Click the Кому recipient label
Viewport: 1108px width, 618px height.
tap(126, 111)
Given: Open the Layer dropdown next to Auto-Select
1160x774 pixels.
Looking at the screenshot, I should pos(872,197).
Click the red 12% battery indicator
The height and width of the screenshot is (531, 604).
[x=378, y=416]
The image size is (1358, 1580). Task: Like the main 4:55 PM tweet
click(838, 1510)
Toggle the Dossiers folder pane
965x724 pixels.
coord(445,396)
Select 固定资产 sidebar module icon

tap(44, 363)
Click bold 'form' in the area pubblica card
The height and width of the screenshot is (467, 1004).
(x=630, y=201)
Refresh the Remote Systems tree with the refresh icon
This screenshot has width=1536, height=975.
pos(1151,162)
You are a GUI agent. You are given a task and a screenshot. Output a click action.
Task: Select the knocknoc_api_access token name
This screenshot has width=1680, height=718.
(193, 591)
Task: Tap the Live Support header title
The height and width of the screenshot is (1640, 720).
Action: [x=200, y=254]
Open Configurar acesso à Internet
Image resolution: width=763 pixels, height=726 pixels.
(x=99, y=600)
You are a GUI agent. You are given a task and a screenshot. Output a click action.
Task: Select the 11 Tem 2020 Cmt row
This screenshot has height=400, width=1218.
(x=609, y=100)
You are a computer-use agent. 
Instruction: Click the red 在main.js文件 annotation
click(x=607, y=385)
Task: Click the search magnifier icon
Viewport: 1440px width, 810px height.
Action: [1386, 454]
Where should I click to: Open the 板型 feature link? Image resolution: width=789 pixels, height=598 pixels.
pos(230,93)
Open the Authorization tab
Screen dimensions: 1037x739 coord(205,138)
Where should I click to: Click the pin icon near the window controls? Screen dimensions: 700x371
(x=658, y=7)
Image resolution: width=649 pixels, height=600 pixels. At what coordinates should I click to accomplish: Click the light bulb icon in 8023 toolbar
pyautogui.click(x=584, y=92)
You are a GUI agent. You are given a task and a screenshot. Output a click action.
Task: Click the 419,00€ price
◆ ◆ ◆
All that is needed is the line containing "Image resolution: width=649" and each line after it to the end of the data above, set down exactly.

* OUTPUT
Image resolution: width=649 pixels, height=600 pixels. At what coordinates should I click to accomplish: Click the light bulb icon in 8023 toolbar
pyautogui.click(x=584, y=92)
You are a GUI agent. You are given a task and a screenshot. Output a click action.
Task: Click the 419,00€ price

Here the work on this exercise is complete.